[Word and element pointing entries]

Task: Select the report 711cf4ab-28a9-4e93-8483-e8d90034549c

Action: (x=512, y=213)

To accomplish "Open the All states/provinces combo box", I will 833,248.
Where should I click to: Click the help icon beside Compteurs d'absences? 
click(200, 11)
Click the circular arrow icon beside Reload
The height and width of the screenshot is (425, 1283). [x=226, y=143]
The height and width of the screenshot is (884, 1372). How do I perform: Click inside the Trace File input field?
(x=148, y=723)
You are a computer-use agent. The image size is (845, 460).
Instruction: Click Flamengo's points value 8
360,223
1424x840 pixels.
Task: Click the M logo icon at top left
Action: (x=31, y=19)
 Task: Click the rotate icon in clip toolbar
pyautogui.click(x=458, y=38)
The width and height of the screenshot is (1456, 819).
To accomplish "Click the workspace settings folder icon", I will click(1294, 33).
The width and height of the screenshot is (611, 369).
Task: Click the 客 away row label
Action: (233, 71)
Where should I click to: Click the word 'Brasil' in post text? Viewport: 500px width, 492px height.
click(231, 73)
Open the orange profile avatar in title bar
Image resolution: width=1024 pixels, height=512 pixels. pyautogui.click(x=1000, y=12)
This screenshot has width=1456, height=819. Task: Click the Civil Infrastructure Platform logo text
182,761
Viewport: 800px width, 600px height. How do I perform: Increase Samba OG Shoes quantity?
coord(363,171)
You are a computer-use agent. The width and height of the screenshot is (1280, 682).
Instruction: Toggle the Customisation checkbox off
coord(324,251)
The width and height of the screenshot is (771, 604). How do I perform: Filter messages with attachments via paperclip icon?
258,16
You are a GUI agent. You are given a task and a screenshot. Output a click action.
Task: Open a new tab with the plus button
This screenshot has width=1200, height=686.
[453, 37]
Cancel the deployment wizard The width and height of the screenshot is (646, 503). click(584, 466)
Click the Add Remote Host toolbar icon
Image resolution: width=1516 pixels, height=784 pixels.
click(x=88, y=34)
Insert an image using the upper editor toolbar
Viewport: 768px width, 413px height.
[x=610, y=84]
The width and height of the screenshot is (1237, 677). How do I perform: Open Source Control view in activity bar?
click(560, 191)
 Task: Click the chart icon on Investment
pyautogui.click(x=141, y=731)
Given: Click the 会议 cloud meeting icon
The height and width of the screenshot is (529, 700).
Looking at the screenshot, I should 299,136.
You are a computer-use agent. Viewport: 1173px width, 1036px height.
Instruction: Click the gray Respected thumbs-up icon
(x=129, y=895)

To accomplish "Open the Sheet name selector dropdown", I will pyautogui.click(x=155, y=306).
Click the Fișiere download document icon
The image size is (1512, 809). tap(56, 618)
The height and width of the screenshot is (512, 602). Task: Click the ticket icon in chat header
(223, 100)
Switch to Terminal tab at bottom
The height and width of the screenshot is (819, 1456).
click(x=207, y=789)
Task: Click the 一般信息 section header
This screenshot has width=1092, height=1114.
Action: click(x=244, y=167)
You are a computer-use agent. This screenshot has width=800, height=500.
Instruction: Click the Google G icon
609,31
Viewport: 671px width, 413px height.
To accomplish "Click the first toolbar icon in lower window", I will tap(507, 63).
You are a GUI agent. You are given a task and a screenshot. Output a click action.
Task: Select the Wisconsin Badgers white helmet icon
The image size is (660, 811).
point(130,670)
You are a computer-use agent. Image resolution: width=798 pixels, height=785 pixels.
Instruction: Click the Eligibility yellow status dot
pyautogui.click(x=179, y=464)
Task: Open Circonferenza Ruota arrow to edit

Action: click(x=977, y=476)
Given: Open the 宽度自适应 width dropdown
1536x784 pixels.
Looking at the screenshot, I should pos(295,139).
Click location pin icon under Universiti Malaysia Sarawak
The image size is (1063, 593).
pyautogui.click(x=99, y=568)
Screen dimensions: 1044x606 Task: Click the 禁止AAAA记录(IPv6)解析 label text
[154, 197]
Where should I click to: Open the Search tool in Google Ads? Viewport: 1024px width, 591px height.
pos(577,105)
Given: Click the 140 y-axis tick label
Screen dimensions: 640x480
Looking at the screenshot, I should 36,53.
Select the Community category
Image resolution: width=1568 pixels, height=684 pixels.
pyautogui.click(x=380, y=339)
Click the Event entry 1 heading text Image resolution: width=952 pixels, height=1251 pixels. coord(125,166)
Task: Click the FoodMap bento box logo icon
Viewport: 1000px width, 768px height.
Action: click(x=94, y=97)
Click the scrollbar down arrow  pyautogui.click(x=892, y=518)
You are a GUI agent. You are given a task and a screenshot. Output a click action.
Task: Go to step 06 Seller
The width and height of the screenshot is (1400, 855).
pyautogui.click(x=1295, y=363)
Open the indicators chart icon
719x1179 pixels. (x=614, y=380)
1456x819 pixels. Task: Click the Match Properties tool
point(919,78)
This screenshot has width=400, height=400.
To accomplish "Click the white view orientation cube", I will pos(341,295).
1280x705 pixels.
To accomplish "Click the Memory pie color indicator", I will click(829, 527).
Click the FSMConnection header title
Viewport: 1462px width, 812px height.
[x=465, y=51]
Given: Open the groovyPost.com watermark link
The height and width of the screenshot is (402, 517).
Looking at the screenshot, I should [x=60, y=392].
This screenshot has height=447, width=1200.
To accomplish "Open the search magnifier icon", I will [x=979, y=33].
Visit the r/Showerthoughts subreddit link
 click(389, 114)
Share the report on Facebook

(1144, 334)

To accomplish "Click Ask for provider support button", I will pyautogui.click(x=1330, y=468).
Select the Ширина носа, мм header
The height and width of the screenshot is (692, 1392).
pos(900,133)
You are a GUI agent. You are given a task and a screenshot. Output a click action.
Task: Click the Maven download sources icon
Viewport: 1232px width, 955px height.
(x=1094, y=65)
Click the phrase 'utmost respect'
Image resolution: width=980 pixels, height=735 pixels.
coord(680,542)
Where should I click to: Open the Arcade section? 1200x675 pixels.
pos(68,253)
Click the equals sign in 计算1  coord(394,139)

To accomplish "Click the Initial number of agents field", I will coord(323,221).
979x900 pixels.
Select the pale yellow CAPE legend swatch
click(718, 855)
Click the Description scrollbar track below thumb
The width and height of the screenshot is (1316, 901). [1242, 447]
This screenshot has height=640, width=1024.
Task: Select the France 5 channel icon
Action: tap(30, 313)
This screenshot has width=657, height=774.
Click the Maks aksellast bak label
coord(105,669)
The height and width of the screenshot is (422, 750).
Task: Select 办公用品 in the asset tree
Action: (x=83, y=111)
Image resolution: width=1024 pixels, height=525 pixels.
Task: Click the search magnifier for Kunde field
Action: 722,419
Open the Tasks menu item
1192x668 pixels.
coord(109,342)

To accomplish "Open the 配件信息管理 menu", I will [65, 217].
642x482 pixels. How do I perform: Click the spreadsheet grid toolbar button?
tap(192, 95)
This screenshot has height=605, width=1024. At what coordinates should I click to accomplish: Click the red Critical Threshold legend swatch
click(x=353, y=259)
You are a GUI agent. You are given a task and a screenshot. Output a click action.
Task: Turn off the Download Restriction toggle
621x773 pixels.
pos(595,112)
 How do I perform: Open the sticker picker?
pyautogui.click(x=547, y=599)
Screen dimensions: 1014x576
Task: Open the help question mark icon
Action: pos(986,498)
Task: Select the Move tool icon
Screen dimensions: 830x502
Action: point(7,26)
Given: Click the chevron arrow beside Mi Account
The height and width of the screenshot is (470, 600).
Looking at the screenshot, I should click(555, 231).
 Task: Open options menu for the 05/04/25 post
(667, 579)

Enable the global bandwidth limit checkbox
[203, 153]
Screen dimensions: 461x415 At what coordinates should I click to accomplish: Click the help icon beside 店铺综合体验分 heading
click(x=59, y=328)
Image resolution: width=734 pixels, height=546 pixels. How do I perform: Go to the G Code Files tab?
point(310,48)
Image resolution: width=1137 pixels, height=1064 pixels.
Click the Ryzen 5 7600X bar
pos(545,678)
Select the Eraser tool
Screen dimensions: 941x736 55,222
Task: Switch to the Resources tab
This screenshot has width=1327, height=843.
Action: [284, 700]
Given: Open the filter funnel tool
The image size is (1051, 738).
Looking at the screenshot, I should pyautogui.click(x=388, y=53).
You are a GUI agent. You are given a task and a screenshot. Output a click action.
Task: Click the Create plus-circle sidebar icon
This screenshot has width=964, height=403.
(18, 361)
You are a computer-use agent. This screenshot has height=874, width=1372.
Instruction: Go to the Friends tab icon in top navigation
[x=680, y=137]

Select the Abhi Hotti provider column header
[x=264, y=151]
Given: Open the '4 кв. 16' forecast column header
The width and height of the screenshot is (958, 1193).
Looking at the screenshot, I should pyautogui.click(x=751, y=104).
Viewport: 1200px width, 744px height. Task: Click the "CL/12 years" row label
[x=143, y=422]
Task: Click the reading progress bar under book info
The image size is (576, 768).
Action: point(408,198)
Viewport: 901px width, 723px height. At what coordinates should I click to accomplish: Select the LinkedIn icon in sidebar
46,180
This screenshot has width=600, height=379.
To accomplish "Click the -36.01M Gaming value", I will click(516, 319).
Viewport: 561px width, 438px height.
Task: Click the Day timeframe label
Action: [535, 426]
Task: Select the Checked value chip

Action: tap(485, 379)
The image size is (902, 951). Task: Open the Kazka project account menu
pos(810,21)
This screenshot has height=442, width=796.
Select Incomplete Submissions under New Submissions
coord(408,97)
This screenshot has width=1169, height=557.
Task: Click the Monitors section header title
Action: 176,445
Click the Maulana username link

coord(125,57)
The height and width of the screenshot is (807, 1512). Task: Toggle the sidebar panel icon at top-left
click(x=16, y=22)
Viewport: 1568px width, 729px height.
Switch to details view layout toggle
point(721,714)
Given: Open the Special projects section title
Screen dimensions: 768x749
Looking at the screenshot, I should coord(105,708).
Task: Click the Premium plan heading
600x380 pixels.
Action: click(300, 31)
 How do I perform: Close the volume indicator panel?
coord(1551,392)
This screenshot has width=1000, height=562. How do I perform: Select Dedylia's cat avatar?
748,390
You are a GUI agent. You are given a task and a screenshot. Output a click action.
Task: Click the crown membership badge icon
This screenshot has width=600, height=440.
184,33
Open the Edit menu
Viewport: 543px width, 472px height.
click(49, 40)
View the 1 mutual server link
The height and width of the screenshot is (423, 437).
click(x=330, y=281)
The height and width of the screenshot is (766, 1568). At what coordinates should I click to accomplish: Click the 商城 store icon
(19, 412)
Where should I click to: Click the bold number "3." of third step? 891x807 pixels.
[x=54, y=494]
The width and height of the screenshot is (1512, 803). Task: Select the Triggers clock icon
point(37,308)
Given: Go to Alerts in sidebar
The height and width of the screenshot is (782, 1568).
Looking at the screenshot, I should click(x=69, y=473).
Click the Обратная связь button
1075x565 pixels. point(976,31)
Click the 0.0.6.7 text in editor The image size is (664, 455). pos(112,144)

• REQUIREMENT: Copy everything from the start of the listing down through the line containing "The height and width of the screenshot is (425, 1283).", both ends included.

• EXERCISE SOLUTION:
Task: Select the report 711cf4ab-28a9-4e93-8483-e8d90034549c

Action: (x=512, y=213)

To accomplish "Open the All states/provinces combo box", I will 833,248.
Where should I click to: Click the help icon beside Compteurs d'absences? 
click(200, 11)
Click the circular arrow icon beside Reload
The height and width of the screenshot is (425, 1283). [x=226, y=143]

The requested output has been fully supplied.